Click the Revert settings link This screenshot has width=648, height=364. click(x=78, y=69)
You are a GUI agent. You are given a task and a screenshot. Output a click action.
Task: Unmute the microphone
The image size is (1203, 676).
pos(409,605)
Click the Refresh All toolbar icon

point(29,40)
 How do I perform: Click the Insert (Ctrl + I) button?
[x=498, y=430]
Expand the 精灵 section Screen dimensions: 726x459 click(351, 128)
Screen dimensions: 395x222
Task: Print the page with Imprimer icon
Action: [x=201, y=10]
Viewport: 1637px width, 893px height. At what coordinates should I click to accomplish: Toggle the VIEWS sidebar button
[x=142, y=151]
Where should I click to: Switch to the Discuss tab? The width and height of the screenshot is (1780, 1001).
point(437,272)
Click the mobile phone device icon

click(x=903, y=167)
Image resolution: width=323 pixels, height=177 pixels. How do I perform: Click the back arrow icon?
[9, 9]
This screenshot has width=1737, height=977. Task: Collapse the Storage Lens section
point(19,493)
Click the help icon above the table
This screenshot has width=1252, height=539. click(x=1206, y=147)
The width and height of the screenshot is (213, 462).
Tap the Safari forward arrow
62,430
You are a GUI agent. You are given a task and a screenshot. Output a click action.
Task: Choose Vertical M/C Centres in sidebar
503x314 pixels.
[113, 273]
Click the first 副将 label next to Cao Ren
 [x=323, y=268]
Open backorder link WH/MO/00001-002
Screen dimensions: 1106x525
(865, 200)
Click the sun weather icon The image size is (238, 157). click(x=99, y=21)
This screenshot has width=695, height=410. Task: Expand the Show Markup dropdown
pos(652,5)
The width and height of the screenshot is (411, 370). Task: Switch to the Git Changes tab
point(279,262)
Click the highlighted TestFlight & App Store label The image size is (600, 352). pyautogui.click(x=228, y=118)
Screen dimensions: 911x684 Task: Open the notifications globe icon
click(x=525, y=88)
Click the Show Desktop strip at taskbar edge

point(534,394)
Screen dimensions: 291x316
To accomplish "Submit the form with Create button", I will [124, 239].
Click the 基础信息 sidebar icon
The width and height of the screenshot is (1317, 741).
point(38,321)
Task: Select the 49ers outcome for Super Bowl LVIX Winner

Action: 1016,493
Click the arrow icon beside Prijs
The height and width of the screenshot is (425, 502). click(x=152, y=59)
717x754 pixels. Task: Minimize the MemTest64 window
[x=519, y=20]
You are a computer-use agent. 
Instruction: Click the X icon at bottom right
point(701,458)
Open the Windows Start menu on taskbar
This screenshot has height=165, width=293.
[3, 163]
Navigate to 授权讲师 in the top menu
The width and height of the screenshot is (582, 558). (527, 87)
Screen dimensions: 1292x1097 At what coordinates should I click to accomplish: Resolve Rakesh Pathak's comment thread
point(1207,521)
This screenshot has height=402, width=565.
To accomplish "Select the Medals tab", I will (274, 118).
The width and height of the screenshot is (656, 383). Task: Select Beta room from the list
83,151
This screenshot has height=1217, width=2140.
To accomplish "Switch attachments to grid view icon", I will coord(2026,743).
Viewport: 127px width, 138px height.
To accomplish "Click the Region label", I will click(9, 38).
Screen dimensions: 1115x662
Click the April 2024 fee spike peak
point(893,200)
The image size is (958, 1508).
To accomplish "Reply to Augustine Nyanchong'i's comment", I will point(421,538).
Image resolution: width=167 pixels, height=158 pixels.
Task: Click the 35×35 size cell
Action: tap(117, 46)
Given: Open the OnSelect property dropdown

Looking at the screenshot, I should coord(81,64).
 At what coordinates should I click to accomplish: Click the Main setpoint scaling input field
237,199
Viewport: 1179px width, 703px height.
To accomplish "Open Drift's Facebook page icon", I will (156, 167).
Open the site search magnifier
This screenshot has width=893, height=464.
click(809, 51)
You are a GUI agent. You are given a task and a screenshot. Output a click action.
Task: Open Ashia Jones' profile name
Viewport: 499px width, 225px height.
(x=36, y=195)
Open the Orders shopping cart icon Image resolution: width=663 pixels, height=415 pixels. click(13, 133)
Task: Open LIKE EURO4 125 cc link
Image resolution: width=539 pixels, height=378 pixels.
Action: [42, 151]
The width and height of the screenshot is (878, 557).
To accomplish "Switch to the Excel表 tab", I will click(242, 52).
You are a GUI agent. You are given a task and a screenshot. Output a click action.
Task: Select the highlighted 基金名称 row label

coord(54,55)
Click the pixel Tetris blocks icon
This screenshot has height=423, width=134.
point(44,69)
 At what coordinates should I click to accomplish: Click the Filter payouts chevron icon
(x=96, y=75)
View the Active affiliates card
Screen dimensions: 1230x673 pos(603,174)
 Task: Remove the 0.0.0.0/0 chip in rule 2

-*-*-

Given exercise: Extract and reproduce verbatim everything from the beginning of the records down to the line containing "point(29,40)", with that line included.

Solution:
Click the Revert settings link This screenshot has width=648, height=364. click(x=78, y=69)
You are a GUI agent. You are given a task and a screenshot. Output a click action.
Task: Unmute the microphone
The image size is (1203, 676).
pos(409,605)
Click the Refresh All toolbar icon

point(29,40)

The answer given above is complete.